Wo müssen wir in diesem Sinne umgraben, neu pflügen?

Hurter Die zwei Teams sind hier vorausgeeilt. Es wäre gut, wenn das und all die Erfahrungen, die wir gemacht haben, dem gesamten Goetheanum zugutekommen und zum Lernprozess für die ganze Organisation werden.

Kronenberg Bisher waren wir als Haus so eingerichtet, dass die Grenze bei 1000 Teilnehmenden lag. Bei digitalen Veranstaltungen kann das andere Formen annehmen. Dabei sollen die Onlinetagungen die bestehenden Veranstaltungen nicht verdrängen. Wir haben auch damit experimentiert, wie sich auf einer Tagung vor Ort schnell einzelne Arbeitskreise bilden können. Da werden wir weitere Experimente brauchen. Was ist, wenn wir bei einer Tagung in drei Jahren 10 000 Teilnehmende haben? Wie können wir das tragen und halten? Das ist eine Frage, denn auch hier gibt es ein Maß, eine Obergrenze.

Kaliks Rückblickend sind mir Dinge aufgefallen, auf die wir achten sollten: Der erste Vortrag hätte auf Englisch stattfinden können, das ist die Sprache die für die meisten Teilnehmenden ohne Übersetzung verständlich war. Wir haben mit dieser Tagung Menschen ans Goetheanum geholt, die noch nie hier waren. Daraus entsteht eine Verpflichtung, eine Verantwortung. Jetzt haben wir neue Freunde! Zu ihnen sollten wir weiter den Kontakt pflegen. Die neuen Freunde, die jetzt vom Goetheanum als von ‹ihrem› Goetheanum sprechen, die erwarten etwas.
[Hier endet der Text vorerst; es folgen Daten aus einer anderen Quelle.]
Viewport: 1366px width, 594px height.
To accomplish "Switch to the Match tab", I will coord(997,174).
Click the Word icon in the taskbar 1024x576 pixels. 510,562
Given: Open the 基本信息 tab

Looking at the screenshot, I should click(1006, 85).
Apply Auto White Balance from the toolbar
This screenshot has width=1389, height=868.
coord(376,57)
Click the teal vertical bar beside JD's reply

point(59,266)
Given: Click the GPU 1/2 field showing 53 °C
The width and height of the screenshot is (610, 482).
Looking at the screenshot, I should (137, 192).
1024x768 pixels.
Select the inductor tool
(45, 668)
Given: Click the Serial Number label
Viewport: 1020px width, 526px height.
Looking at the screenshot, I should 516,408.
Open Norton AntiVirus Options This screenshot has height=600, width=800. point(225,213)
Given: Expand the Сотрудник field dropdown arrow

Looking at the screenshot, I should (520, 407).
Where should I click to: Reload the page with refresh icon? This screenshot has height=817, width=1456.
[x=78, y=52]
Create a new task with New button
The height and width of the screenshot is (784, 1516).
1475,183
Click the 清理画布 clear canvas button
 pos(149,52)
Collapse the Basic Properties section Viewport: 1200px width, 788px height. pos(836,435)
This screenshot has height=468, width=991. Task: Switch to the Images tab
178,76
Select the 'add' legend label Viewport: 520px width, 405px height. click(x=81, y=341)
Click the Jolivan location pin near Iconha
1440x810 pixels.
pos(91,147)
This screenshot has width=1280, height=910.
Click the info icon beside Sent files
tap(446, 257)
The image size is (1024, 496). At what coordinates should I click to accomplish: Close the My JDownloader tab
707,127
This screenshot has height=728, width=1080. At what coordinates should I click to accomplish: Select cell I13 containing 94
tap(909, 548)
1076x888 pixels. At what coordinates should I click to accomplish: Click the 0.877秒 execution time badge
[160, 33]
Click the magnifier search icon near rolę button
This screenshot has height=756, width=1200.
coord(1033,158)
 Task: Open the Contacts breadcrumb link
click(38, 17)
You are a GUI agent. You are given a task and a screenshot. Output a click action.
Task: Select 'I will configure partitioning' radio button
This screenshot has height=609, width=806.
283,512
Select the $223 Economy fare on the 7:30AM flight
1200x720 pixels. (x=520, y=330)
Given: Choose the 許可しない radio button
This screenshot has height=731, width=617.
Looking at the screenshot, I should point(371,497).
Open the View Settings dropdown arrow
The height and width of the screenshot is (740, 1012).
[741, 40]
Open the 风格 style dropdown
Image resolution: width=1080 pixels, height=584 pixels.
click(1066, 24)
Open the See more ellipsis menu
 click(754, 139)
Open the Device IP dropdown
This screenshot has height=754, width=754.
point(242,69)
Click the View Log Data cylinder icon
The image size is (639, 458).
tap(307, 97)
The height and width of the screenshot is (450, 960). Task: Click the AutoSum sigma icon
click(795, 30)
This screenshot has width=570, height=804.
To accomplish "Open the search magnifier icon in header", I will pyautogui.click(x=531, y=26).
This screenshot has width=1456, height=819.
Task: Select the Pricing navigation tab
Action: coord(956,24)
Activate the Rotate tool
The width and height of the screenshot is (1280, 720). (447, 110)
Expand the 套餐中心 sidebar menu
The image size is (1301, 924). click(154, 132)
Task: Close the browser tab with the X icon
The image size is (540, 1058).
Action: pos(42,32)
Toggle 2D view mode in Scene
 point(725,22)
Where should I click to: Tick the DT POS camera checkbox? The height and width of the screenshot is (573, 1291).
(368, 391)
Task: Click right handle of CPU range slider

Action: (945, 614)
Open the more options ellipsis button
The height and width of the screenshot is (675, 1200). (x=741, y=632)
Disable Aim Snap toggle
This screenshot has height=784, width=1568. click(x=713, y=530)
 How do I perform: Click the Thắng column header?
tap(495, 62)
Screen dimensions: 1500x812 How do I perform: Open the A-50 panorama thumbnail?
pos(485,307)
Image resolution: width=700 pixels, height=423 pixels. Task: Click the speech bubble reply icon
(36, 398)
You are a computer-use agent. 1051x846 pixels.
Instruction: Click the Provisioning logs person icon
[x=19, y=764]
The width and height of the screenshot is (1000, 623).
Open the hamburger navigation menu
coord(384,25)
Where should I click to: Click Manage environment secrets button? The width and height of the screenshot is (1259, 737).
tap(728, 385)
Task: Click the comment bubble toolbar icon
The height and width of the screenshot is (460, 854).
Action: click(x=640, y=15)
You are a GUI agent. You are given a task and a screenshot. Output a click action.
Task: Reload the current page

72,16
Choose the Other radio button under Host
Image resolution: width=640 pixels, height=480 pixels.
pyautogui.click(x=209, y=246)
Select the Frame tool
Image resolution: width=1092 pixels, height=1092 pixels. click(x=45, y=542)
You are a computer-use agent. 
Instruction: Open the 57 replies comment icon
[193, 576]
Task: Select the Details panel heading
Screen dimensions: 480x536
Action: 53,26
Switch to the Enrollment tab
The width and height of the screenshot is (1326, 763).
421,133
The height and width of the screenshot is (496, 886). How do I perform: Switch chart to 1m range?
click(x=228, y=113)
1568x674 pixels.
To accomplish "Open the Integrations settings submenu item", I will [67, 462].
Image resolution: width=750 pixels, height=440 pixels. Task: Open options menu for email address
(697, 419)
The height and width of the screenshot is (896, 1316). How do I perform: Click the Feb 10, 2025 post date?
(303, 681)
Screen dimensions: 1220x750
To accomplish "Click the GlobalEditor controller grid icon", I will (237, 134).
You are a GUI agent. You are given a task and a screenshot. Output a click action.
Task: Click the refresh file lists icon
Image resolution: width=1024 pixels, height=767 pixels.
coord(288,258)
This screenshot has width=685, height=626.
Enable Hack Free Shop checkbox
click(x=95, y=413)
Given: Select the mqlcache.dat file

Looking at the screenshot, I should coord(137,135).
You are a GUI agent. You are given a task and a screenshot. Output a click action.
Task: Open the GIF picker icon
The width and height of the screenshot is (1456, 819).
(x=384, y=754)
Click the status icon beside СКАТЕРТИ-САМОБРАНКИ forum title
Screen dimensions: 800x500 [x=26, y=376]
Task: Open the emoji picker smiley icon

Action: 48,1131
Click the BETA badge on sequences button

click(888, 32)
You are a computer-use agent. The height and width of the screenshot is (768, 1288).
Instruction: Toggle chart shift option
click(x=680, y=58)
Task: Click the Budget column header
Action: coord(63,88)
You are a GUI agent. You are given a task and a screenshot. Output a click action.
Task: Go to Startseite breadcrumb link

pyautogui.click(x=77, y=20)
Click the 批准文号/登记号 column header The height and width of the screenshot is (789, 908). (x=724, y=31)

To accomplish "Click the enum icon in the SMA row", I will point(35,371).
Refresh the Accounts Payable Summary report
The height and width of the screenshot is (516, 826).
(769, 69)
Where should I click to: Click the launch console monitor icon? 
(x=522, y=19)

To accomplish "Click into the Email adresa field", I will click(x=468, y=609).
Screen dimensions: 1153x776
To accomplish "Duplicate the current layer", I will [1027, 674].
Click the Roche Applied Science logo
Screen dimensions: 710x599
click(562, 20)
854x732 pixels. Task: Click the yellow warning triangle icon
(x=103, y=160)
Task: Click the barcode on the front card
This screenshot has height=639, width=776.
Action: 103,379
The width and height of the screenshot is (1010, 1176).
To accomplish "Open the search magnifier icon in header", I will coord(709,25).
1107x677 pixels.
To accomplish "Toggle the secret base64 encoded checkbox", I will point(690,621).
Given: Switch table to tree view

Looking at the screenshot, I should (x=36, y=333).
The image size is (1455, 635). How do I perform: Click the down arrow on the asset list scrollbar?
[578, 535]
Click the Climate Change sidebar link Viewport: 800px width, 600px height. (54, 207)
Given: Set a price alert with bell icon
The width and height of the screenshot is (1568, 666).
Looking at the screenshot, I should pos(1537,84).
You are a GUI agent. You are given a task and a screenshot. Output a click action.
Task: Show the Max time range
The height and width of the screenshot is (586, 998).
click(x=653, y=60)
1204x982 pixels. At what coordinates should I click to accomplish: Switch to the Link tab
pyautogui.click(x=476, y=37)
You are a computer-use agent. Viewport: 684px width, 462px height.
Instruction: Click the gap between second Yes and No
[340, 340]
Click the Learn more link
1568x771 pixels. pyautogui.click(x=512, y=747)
Wir müssen jetzt deshalb im Haus an viel mehr denken, als zuvor.

Ähnlich wie 2011 mit den World-Cafés war es wieder die Sektion für Landwirtschaft, die hier zur Pionierin für das Goetheanum wurde – oder?

Hurter Die Landwirtschaft ist mit dem Boden verbunden und in seinem ewigen Jahreskreislauf verleiht er diesen Berufen einen sprichwörtlich sicheren Grund, von dem aus man Zukunft kommen lassen kann. Vielleicht fällt es uns deshalb manchmal zu, diesmal gemeinsam mit der Jugendsektion, für das Goetheanum als Ganzes einen solchen Sprung in die Zukunft zu machen.